The first step is to determine what you can do without, and the easiest items to toss in the pile will be duplicates, things you no longer have use for, or stuff that you never wanted in the first place. Some people save these items as “re-gifts” or swear up and down that they have a purpose in mind (even though they haven’t so much as glanced at them in years). But here’s the thing; if it turns out that you actually miss the item down the road (and that’s a big if), then you can always purchase a new one. Until that far off, misty future, wouldn’t you rather have a clean house and cash in hand? After all, how do you think hoarders got where they are?
Okay, so now you have a pile of stuff to get rid of. You’ve gone room by room clearing out excess furnishings, old clothes, toys, media, home goods, and even unopened craft supplies. Now you have to figure out what might actually have some value. So you’re going sort your stuff into a few different piles. The first is trash and it will consist of items that are not in any way usable. Stuff that is broken, worn beyond repair, or just plain ugly and out of date will populate this pile. Next is the donate pile. This will be stuff that is still technically usable but that you don’t necessarily think you can sell.
What is left over will go into two more piles. The first will be for a garage sale and it will consist of items that are in fairly good (although clearly used) condition. And finally you’ll have the pile of stuff that might actually get you some money; large or expensive items (furniture, electronics, jewelry, little-worn brand name clothing and handbags, etc.). This last pile you will sell via eBay or Craigslist since you can demand a higher price.
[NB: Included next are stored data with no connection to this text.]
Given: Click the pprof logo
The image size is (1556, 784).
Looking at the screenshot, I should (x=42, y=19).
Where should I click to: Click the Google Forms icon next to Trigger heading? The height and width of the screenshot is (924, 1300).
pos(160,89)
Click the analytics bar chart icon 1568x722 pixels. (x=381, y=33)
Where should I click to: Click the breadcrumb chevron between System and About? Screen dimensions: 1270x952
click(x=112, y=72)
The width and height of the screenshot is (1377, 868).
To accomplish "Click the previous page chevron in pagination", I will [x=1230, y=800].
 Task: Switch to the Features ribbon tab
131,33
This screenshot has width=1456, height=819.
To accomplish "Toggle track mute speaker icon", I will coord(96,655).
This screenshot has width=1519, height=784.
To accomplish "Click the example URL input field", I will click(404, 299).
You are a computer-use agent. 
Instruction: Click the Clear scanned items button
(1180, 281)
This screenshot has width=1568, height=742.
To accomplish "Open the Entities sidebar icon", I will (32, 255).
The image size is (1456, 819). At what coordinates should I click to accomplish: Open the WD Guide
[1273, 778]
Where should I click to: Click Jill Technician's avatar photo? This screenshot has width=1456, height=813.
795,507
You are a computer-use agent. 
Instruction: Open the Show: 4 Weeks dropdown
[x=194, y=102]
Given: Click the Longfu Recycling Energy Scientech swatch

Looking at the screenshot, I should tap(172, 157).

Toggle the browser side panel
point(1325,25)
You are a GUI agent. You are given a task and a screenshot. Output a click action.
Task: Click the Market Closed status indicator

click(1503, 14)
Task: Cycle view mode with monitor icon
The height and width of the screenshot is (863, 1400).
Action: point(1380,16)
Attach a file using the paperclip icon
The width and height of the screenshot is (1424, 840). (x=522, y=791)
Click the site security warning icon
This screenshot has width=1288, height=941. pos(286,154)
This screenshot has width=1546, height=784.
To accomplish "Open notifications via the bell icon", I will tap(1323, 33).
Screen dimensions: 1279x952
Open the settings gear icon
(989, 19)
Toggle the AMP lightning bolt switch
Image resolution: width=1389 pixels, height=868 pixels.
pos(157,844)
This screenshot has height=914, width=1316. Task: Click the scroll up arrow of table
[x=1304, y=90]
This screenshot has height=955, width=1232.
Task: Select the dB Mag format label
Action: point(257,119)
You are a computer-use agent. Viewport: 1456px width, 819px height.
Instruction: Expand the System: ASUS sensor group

And now that you’ve got everything ready it’s time to start posting your wares online and adding your yard sale listing to sites for New York, Los Angeles, or garage sales (or whatever city you happen to live in). The trash pile can be dumped, as well, but hang on to the items for donation. If your sales don’t go as planned you can always add leftovers to this group so you only have to do one drop-off at the Goodwill.